“I thought, ‘I can’t throw this out — it’s the antithesis of my mission,’” he said. “So I took the afternoon and made myself a shirt and put it on my Instagram. I had maybe 2,000 followers, and probably the most likes I had ever gotten was 95. I posted this dumb selfie of a shirt I’d made out of my own trash because I was too poor to go shopping, and it instantly got 200 likes. It was the most popular thing I’d ever done.”
It occurred to him this may be a better way to go. He made “a bunch of scrappy shirts” and became Zero Waste Daniel, his Instagram name (which he had chosen because Daniel Silverstein was already taken).

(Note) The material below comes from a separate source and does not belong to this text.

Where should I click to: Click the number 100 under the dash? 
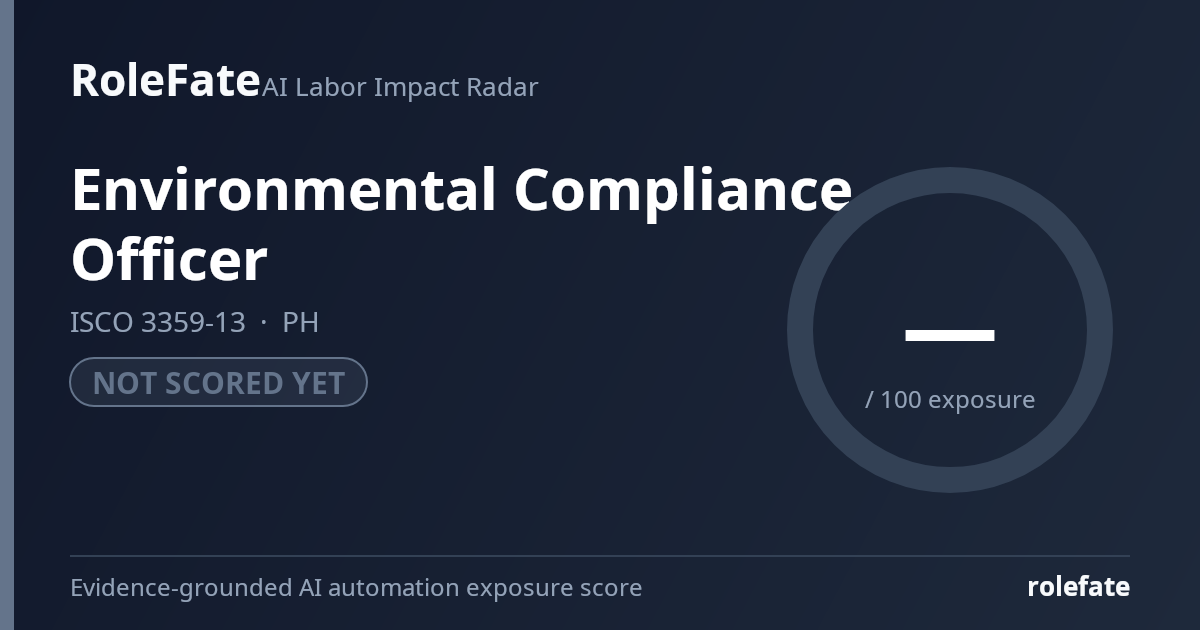coord(901,400)
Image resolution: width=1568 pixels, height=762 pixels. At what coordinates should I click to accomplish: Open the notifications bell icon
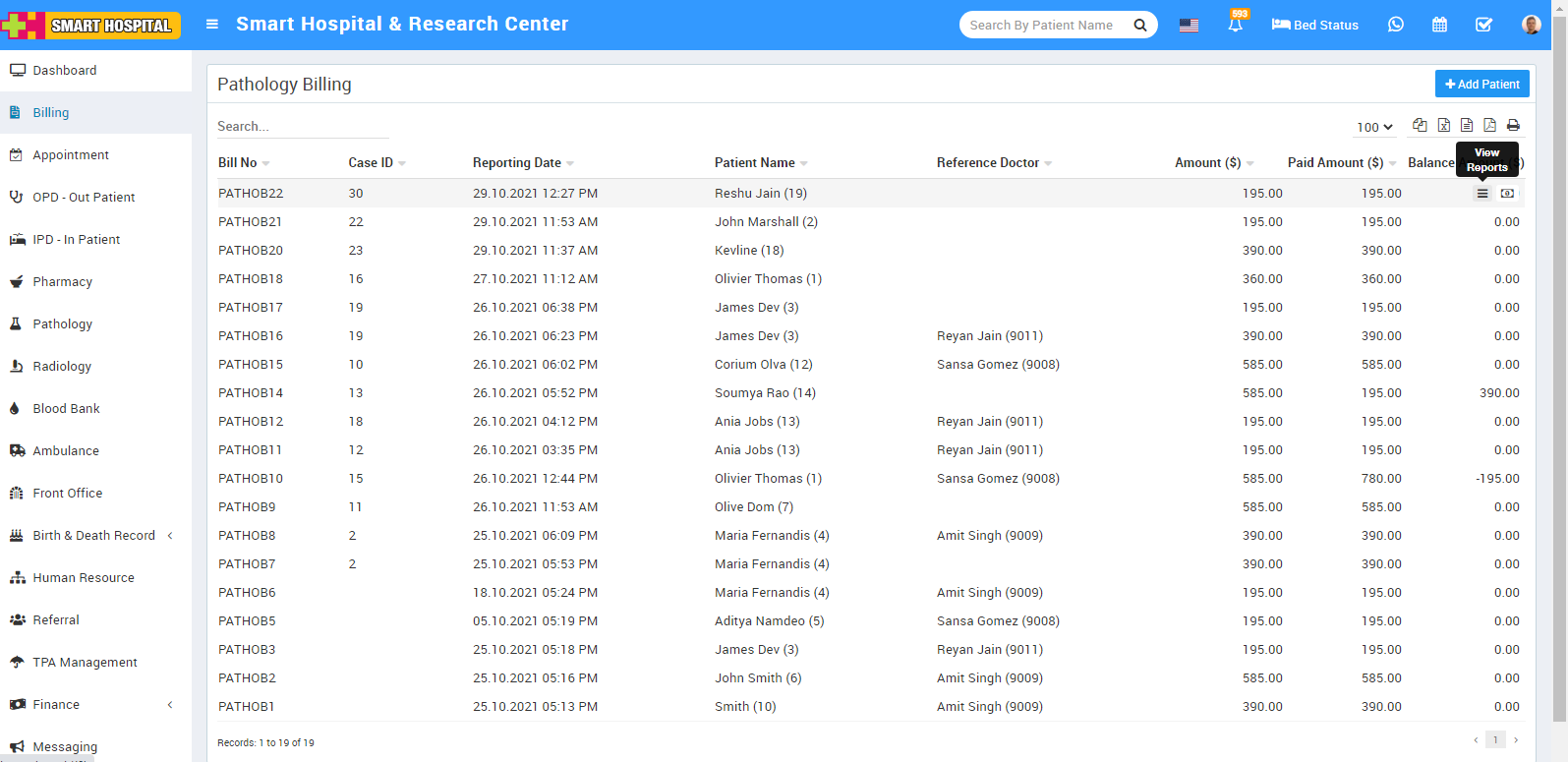tap(1235, 25)
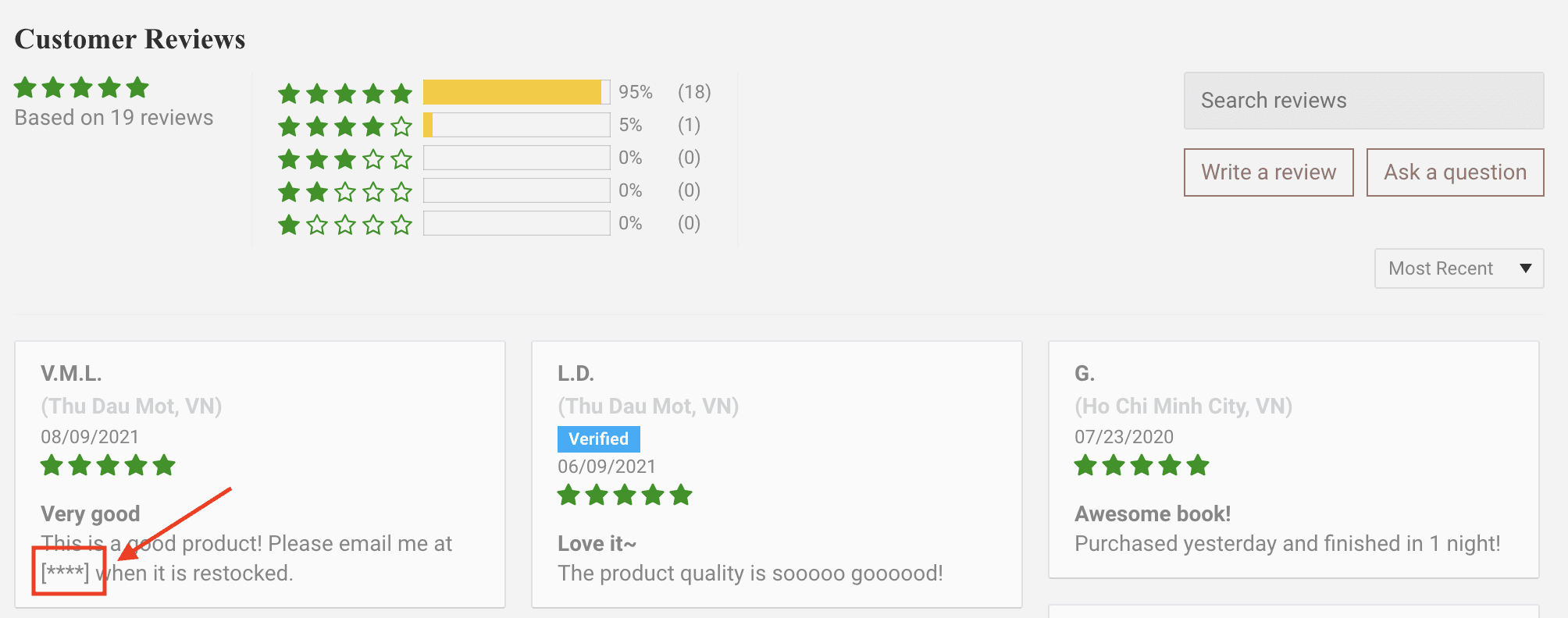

He rented a booth at a flea market and sold them all. Johnny Wujek, Katy Perry’s stylist, bought one. Chris Anderson, a mentor who ran Dress for Success in Morris County, N.J., where Mr. Silverstein had interned during high school, said she would back him.
His father put in some money, too, as did Tuomo Tiisala, a professor at New York University who saw his work at a market. Mr. Silverstein got a small space at Manufacture New York, a group incubator in Sunset Park (it disbanded after a year), and made a deal with a factory that supplied the Marshalls chain to pick up its scraps.
Fabric dumping, though less discussed than the clothes consumers throw out, is just as much a byproduct of fashion production, and just as culpable in the landfill crisis. Reverse Resources, a group that has created an online marketplace to connect factories and designers who want to reuse their scraps, released a study in 2016 that estimated that the garment industry creates almost enough leftover textile per year to cover the entire republic of Estonia with waste.
That was a best-case scenario. Worst case would be enough to cover North Korea.
At that stage, Mr. Silverstein was mostly making sweatshirts, piecing them together by hand, but, he said, “people started making little videos about my work and putting up posts, and I started getting more orders than I could keep up with.”